*Saved entries*:
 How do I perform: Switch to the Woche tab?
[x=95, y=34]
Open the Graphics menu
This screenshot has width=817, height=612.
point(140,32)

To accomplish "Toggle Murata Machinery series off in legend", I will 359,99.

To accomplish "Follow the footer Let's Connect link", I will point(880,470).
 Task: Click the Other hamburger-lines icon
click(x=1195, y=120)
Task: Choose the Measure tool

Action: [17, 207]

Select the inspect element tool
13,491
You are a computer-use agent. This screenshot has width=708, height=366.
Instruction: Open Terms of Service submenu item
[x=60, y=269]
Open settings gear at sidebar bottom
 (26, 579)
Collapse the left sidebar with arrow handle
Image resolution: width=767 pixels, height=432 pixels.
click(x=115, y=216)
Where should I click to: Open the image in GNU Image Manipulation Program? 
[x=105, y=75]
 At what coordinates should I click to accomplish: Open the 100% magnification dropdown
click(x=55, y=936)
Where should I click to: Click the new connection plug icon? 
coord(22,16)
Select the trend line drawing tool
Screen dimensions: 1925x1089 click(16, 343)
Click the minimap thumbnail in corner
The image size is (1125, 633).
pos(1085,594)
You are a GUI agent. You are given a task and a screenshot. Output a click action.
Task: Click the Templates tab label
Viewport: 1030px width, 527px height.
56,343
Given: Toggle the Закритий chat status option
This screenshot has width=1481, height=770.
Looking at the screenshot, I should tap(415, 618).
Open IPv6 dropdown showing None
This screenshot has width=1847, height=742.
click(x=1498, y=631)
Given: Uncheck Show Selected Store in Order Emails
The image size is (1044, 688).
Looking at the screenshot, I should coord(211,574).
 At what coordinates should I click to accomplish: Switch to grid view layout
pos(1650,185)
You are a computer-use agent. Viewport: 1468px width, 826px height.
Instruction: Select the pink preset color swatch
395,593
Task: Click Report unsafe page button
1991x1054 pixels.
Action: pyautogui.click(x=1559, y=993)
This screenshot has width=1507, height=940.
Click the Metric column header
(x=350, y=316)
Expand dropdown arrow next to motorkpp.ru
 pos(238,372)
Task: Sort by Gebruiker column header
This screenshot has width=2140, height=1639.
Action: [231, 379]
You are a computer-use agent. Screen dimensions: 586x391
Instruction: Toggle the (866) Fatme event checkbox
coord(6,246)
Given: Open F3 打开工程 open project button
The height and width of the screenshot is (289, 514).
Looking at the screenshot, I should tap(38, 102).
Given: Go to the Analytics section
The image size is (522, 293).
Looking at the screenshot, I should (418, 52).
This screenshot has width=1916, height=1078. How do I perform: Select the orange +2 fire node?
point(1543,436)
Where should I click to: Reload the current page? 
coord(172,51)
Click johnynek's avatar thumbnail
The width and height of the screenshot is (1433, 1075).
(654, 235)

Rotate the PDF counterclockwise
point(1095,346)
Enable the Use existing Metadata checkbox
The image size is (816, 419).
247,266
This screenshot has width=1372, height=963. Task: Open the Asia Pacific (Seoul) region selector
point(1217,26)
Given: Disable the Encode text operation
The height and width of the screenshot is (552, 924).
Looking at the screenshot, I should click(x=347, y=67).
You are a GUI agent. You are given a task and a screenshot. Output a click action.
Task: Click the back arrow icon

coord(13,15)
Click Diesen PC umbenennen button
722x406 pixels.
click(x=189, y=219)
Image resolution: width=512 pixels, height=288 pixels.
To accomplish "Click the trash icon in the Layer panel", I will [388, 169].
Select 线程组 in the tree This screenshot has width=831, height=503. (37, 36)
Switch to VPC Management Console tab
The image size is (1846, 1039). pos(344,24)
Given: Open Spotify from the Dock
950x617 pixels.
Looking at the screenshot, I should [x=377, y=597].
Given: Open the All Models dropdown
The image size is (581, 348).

*What you have to do*:
Please return only the lines above, starting at the line that has "Where should I click to: Open" and ending at the line that has "This screenshot has width=1507, height=940.", keeping both and leaving each one unchanged.

*Result for this task*:
Where should I click to: Open the image in GNU Image Manipulation Program? 
[x=105, y=75]
 At what coordinates should I click to accomplish: Open the 100% magnification dropdown
click(x=55, y=936)
Where should I click to: Click the new connection plug icon? 
coord(22,16)
Select the trend line drawing tool
Screen dimensions: 1925x1089 click(16, 343)
Click the minimap thumbnail in corner
The image size is (1125, 633).
pos(1085,594)
You are a GUI agent. You are given a task and a screenshot. Output a click action.
Task: Click the Templates tab label
Viewport: 1030px width, 527px height.
56,343
Given: Toggle the Закритий chat status option
This screenshot has width=1481, height=770.
Looking at the screenshot, I should tap(415, 618).
Open IPv6 dropdown showing None
This screenshot has width=1847, height=742.
click(x=1498, y=631)
Given: Uncheck Show Selected Store in Order Emails
The image size is (1044, 688).
Looking at the screenshot, I should coord(211,574).
 At what coordinates should I click to accomplish: Switch to grid view layout
pos(1650,185)
You are a computer-use agent. Viewport: 1468px width, 826px height.
Instruction: Select the pink preset color swatch
395,593
Task: Click Report unsafe page button
1991x1054 pixels.
Action: pyautogui.click(x=1559, y=993)
This screenshot has width=1507, height=940.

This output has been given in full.